Should you be offended by the 'blasphemous' Catholic-themed Met Gala?
There's been a predictable Christian outcry against the theme of the Metropolitan Museum of Art's Costume Institute ball – the Met Gala – last night. Guests were invited to dress Catholic.
The singer Rihanna went as the pope. Katy Perry wore angels' wings. Kim Kardashian wore a slinky gold number with a cross on her hip. After that I lost the will to live.
The objections to the whole thing revolved around the inappropriateness of the fashion industry colonising other people's religion in the name of entertainment. The present pope is revered in a rather different way from Rihanna. As someone who's very publicly turned her back on her childhood faith, Katy Perry is a bit of a fallen angel. And to place a cross deliberately to draw the eye to the groinal area is just, well, tacky.

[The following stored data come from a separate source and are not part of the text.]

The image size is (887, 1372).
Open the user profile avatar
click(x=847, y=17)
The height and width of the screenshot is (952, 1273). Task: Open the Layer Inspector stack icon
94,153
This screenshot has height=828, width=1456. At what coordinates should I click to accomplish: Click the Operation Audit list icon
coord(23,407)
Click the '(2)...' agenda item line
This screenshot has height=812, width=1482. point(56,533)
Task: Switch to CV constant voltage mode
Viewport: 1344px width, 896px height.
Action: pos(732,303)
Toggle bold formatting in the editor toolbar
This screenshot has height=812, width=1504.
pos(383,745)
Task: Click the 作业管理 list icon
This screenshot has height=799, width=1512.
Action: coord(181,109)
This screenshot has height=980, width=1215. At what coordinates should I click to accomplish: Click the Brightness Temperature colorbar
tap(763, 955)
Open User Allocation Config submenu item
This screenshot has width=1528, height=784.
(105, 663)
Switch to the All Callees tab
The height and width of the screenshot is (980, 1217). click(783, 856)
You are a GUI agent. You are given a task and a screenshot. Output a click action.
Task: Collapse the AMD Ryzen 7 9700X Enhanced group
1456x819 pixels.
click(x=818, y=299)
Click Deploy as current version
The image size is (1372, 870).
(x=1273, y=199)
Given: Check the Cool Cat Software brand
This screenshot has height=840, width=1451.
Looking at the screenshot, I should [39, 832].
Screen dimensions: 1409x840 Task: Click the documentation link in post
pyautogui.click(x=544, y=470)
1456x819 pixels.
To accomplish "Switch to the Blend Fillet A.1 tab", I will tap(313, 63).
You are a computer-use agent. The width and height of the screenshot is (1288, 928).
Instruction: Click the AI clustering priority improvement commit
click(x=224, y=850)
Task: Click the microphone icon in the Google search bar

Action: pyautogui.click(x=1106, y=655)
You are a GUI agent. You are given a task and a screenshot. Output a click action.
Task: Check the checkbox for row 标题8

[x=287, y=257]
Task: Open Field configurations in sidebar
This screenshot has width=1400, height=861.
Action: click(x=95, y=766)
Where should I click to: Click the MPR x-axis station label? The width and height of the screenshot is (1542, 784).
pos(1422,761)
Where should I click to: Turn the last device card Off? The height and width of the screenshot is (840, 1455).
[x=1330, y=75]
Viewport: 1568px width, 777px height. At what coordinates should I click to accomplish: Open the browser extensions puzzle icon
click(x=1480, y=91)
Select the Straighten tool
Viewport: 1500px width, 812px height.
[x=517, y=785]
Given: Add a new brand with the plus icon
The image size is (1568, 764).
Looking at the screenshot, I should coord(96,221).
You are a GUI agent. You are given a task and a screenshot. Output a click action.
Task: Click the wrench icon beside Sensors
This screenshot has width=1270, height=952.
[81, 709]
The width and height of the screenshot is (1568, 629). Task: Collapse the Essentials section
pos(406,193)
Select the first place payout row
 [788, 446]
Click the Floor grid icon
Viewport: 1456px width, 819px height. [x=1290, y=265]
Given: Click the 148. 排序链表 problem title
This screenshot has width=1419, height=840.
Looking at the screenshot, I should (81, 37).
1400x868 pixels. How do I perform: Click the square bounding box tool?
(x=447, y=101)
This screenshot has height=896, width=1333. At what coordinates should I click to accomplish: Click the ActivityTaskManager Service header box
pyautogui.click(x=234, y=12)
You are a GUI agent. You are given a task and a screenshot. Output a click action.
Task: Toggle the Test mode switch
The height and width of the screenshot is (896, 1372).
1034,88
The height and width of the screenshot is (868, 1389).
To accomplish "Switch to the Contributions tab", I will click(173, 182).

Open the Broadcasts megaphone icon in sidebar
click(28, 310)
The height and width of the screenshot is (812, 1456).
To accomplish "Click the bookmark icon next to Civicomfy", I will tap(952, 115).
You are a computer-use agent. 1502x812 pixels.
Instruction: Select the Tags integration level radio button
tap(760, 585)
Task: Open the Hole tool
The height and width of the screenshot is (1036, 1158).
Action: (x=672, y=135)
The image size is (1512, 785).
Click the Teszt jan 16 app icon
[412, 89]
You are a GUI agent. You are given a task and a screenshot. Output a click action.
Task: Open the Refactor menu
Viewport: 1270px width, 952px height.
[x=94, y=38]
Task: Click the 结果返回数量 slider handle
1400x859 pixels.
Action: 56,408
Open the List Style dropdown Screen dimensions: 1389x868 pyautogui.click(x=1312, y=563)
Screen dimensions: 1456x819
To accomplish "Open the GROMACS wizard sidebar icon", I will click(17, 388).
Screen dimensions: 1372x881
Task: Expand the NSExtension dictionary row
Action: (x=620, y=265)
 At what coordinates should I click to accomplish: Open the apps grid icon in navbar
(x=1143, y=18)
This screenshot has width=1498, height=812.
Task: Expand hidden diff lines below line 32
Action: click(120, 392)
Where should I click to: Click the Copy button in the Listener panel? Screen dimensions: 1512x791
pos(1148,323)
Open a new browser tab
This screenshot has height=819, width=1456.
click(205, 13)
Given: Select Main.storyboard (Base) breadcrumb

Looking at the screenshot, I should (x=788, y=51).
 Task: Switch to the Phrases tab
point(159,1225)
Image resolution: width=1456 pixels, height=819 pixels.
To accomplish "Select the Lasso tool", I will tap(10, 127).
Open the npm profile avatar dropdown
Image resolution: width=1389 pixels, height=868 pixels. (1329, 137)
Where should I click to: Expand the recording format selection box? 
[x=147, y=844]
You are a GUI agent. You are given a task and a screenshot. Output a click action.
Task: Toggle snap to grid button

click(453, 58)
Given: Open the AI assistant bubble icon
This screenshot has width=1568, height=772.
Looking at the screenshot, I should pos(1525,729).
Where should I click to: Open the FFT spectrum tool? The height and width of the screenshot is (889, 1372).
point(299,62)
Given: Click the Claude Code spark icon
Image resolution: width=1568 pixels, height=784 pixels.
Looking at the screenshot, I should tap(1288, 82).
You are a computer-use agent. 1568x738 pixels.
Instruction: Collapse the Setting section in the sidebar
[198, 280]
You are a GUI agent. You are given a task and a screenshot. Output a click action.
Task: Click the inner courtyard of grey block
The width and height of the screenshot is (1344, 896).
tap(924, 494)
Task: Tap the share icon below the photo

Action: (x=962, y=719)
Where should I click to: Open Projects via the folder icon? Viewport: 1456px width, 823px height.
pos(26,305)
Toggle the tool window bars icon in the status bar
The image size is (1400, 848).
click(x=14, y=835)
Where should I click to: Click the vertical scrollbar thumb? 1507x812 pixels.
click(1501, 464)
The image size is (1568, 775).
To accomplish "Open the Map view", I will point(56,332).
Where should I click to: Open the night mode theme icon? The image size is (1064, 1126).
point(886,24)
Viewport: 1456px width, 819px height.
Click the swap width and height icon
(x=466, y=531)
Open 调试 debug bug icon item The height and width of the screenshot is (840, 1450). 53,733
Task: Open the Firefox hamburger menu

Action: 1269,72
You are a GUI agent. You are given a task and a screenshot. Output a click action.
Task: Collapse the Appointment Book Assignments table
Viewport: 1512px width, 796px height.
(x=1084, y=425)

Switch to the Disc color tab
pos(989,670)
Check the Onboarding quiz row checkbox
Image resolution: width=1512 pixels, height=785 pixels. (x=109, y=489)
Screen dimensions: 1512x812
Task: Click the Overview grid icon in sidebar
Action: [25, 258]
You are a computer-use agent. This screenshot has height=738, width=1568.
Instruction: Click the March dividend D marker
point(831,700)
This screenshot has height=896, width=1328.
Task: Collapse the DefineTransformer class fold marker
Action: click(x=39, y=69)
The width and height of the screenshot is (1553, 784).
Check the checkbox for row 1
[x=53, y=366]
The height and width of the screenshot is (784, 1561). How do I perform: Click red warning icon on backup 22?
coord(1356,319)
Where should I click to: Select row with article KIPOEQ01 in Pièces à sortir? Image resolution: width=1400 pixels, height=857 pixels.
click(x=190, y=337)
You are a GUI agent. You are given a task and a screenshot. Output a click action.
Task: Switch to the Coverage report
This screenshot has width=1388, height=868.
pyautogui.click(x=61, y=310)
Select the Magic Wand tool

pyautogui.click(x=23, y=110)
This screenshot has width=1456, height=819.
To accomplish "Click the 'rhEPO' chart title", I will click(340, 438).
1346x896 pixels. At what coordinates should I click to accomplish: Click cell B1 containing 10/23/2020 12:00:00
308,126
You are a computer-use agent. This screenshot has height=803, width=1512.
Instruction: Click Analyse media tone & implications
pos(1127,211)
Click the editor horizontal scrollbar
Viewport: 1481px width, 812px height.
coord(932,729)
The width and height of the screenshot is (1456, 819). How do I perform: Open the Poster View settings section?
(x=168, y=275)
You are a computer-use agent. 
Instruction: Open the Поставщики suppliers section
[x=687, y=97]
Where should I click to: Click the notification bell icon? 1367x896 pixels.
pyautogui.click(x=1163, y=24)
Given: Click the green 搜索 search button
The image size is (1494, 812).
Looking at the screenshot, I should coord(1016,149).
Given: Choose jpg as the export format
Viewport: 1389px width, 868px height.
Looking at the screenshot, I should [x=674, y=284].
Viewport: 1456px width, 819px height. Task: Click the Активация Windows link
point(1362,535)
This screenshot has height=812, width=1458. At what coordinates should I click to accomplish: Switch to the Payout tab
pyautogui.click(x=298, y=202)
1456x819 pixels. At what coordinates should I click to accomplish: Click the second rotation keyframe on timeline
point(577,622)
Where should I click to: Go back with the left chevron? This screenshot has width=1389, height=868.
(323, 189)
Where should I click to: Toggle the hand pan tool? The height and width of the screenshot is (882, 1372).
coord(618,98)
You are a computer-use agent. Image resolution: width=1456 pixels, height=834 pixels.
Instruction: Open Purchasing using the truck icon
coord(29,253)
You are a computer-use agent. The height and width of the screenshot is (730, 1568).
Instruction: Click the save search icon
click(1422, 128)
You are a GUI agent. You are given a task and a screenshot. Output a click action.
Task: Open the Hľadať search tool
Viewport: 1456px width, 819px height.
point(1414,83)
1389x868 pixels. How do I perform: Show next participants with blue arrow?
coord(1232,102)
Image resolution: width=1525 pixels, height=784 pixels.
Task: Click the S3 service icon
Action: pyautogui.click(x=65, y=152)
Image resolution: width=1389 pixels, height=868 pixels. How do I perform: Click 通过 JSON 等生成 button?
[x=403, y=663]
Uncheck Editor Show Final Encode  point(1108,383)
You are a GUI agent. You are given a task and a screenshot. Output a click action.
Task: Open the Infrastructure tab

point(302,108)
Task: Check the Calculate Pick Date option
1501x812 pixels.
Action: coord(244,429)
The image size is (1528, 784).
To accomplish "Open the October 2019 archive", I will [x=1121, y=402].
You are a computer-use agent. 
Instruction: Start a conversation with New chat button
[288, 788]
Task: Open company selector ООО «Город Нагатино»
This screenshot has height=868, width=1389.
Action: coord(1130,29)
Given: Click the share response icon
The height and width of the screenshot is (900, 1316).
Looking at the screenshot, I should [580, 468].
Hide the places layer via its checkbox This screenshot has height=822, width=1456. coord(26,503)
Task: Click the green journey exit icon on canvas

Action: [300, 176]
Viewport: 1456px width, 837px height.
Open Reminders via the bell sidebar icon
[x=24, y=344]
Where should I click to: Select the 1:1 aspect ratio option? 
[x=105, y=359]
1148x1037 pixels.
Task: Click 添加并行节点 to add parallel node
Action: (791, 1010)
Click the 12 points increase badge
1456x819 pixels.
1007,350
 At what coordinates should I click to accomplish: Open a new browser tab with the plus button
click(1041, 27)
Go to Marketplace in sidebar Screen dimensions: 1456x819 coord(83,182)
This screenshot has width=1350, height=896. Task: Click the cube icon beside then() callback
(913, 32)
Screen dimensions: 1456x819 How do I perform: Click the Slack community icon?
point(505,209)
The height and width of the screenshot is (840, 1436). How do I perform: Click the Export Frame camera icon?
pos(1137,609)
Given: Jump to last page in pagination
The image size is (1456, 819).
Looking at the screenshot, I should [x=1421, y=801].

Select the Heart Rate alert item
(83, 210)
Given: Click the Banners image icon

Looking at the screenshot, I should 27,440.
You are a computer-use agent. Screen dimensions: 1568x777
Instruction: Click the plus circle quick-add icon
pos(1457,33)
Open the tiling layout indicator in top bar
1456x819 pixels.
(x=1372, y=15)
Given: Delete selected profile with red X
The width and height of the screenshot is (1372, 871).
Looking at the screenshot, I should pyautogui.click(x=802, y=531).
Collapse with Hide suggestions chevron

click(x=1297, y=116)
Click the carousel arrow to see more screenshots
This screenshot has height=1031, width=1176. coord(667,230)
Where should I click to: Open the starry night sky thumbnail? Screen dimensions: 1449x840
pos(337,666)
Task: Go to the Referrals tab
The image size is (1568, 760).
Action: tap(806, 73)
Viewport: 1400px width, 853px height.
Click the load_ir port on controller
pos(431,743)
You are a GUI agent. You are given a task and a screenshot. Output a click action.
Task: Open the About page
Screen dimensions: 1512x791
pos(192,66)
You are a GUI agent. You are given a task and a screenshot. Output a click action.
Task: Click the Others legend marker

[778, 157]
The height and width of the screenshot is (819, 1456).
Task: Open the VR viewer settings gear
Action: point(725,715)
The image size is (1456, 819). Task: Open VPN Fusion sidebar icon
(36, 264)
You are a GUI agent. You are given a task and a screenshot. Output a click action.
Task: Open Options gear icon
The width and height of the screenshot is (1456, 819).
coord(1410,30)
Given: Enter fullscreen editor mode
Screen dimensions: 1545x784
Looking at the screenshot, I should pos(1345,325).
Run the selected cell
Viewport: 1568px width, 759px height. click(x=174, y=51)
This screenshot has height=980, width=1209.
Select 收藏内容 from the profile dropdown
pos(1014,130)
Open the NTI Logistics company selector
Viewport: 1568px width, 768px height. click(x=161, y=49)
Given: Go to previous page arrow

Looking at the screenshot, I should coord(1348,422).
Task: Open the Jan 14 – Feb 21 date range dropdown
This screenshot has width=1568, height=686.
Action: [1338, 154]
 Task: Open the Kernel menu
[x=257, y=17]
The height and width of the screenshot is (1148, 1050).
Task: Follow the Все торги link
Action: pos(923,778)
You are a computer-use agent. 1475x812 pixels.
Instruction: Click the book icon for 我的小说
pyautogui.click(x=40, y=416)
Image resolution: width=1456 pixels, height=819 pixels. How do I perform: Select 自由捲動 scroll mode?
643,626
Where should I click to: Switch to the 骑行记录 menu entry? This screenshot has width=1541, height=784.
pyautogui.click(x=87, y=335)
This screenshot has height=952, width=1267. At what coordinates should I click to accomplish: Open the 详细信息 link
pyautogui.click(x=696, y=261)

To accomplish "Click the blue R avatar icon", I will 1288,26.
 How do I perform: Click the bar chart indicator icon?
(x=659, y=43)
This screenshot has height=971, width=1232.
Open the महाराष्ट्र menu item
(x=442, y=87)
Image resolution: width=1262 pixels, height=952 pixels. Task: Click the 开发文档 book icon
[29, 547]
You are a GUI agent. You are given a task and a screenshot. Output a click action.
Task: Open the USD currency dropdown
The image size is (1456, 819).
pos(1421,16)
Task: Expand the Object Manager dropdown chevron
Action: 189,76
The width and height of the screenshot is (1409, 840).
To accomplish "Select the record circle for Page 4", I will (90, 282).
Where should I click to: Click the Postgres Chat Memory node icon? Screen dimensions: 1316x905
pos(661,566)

And that's the real objection to this nonsense. It's not particularly blasphemous, or offensive, or anti-Christian or anti-Catholic. It's not anything, really. It takes Christian symbols and uses them as props, devoid of context or respect. In the eyes of the Met, they're just shapes, and if Catholics get upset about their use in this way, all the better: controversy sells.
In fact, for reasons that will remain eternally opaque, the Catholic Church has actually co-operated with the Met in all this. According to the Independent, the Vatican 'gave permission' for the theme (it's hard to see how it could have stopped it, actually) and provided clothes and other items for an accompanying exhibition. There was, therefore, no 'official' disapproval. Someone at the Vatican is fine with religion as fashion statement.
Personally I can't, to be honest, get all that excited about cultural appropriation in general. I felt rather sorry for Keziah Daum, who wore a Chinese dress to a high school prom and was accordingly pilloried by social media warriors. As an Englishman, let me assure them that if any of them want to dress up as Morris dancers, they're welcome to do so; their crime would be against good taste and common sense, rather than political correctness.
I can't get excited about this, either, for the same reason. The Met Gala's partygoers are guilty of the same. If all this was designed to shock, it shocked the easily shockable. A better response is slightly pained boredom – and, perhaps, an increased appreciation of what the cross really means, when it isn't distorted by Kardashian curves.